Copy out the lines of the material below verbatim, beginning with the line containing "Open the creep造价 panel title menu" and continuing through the line containing "point(1148,21)", both included.

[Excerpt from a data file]
• • • • • • •
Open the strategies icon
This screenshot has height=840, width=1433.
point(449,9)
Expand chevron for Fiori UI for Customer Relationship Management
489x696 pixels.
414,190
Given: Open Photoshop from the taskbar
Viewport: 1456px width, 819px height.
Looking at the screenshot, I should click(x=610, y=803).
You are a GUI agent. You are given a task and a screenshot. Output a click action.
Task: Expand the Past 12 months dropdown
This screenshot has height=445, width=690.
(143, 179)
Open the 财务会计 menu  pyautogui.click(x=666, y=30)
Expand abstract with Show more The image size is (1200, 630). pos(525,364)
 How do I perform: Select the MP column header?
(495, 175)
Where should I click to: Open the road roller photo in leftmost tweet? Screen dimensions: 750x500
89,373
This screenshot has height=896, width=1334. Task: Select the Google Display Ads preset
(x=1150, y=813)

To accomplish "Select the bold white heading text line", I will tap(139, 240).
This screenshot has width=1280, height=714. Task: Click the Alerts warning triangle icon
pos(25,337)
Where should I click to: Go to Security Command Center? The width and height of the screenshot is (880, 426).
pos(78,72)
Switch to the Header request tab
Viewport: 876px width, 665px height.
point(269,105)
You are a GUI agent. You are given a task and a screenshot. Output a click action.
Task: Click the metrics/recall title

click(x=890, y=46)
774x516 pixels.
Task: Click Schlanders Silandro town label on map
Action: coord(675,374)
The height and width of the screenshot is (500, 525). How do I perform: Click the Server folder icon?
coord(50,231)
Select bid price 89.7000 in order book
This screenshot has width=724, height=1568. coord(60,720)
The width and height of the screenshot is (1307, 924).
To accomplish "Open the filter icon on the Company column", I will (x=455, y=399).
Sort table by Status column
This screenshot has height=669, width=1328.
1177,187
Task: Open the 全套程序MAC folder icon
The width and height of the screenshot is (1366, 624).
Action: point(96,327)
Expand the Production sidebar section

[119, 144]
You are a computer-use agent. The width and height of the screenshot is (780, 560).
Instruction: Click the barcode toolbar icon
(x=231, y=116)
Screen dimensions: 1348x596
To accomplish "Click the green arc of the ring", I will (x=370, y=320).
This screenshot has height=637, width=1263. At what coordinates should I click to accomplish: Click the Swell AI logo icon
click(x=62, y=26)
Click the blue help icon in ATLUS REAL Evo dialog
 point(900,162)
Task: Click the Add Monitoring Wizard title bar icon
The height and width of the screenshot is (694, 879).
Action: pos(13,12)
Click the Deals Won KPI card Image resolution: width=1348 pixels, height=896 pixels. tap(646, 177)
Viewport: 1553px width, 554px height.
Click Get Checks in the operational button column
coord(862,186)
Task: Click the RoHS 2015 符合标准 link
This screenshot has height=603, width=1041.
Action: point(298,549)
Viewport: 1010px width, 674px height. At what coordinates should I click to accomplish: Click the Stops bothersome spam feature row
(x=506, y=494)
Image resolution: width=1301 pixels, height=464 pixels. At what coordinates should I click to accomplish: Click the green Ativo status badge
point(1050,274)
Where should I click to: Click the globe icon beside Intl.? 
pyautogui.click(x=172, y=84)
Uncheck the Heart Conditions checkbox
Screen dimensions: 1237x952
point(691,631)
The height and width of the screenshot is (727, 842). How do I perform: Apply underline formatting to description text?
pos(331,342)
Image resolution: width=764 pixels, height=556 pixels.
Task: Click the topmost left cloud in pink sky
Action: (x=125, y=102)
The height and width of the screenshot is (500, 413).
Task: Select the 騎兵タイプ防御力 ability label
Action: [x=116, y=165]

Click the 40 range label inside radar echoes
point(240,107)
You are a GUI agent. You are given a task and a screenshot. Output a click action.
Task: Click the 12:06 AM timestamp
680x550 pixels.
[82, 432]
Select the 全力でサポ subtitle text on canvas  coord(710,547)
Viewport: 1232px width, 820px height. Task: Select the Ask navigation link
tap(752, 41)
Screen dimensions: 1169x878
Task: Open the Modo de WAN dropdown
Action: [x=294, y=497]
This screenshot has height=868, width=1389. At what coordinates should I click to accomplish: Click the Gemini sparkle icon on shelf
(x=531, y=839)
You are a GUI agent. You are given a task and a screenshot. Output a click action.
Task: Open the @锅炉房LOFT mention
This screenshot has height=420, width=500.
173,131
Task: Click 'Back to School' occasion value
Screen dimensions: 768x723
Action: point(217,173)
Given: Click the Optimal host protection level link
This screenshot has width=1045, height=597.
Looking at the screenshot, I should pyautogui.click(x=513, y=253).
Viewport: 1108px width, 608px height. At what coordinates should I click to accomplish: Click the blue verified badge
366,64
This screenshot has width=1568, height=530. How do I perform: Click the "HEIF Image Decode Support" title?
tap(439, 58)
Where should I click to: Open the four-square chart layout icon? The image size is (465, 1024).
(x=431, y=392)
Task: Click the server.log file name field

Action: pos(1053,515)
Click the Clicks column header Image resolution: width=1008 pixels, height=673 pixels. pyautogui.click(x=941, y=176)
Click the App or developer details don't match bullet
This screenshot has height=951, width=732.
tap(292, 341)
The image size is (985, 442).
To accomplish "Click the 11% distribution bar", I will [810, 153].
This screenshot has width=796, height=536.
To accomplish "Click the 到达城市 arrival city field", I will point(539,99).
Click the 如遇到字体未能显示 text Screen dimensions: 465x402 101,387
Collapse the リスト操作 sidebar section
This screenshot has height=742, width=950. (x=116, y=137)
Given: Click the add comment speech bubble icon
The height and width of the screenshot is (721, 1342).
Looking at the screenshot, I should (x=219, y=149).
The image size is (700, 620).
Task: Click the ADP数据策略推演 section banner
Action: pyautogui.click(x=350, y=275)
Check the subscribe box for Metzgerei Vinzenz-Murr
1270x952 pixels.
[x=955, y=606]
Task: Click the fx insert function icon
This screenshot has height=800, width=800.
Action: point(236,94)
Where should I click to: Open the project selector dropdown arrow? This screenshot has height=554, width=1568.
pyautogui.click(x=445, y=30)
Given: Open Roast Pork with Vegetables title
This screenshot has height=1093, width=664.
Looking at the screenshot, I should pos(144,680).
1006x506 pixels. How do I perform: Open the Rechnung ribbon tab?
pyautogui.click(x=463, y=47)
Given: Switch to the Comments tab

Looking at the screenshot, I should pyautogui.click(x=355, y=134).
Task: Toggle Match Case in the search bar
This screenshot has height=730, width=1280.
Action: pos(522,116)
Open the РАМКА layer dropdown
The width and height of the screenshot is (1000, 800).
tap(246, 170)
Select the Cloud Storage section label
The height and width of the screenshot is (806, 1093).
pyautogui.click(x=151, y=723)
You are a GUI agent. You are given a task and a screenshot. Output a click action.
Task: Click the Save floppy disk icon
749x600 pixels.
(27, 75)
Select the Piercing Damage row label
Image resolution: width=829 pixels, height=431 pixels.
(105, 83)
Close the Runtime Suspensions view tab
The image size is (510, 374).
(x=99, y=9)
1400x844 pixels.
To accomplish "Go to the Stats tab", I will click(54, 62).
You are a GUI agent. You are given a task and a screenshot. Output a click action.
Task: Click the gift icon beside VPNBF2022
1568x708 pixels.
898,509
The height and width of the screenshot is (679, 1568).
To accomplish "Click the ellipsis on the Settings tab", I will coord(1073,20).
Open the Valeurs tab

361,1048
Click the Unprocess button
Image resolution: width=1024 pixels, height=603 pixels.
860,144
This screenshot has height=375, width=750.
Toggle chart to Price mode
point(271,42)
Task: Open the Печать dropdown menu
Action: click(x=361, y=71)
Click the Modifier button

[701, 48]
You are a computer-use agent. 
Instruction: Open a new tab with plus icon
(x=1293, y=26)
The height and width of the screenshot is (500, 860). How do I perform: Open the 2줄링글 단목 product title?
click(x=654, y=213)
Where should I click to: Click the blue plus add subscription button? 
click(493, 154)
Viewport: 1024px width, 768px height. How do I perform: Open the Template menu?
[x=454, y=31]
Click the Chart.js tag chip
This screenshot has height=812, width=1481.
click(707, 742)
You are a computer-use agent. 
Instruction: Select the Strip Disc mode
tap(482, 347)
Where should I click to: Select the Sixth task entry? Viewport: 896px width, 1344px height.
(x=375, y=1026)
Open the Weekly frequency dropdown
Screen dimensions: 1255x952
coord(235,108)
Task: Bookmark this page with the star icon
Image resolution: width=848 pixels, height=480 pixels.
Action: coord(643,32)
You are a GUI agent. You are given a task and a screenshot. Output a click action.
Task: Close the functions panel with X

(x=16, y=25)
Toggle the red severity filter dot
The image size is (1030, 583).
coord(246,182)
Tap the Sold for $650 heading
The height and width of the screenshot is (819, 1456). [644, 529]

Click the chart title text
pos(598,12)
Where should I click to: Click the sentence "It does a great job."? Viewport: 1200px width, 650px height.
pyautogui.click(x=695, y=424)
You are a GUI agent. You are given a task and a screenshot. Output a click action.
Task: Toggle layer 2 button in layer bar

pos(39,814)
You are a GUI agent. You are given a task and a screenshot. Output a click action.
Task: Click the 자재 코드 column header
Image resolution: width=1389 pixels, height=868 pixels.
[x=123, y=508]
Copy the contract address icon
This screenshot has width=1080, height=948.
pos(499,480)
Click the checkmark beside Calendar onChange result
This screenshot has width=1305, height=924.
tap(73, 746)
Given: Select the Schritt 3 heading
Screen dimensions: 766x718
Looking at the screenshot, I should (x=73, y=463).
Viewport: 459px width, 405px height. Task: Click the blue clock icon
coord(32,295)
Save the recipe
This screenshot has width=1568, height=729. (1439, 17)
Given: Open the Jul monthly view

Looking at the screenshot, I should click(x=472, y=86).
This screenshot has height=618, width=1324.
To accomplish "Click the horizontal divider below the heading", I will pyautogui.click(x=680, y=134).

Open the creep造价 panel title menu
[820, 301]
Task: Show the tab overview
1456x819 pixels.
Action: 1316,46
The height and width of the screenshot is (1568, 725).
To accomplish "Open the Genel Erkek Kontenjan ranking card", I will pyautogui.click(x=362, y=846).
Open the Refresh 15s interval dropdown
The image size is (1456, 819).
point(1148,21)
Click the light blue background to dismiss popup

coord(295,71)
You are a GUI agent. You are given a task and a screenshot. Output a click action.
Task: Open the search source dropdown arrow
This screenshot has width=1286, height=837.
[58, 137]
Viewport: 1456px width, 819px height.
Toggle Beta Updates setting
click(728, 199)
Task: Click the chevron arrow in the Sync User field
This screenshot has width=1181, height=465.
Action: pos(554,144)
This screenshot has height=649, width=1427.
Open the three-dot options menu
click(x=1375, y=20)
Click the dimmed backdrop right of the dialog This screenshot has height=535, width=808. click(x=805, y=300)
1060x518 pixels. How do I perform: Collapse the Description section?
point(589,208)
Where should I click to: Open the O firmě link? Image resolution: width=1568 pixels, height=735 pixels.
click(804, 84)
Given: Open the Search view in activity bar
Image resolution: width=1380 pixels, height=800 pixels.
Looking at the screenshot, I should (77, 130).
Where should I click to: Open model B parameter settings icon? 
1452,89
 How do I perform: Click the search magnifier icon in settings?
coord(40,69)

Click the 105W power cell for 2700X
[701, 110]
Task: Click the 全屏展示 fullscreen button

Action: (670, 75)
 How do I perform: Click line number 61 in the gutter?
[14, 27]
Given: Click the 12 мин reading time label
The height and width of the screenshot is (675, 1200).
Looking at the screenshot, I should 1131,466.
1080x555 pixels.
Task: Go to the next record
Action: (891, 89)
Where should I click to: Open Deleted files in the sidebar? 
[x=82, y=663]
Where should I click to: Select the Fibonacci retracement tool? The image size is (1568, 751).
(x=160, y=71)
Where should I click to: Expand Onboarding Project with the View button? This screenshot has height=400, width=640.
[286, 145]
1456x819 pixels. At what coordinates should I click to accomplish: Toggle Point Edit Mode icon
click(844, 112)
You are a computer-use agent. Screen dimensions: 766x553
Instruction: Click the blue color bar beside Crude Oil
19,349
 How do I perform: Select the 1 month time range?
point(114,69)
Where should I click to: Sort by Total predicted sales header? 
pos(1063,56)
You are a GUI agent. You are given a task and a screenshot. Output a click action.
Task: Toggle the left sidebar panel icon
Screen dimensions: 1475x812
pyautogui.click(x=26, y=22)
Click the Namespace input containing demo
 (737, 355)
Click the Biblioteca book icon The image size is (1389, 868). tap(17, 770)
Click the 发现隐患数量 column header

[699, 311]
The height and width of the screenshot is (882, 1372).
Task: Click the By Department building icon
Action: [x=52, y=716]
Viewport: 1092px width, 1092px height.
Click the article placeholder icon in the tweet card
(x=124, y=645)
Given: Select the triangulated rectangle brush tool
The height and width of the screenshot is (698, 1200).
• • • • • • •
▶ _Exercise result_:
Open the creep造价 panel title menu
[820, 301]
Task: Show the tab overview
1456x819 pixels.
Action: 1316,46
The height and width of the screenshot is (1568, 725).
To accomplish "Open the Genel Erkek Kontenjan ranking card", I will pyautogui.click(x=362, y=846).
Open the Refresh 15s interval dropdown
The image size is (1456, 819).
point(1148,21)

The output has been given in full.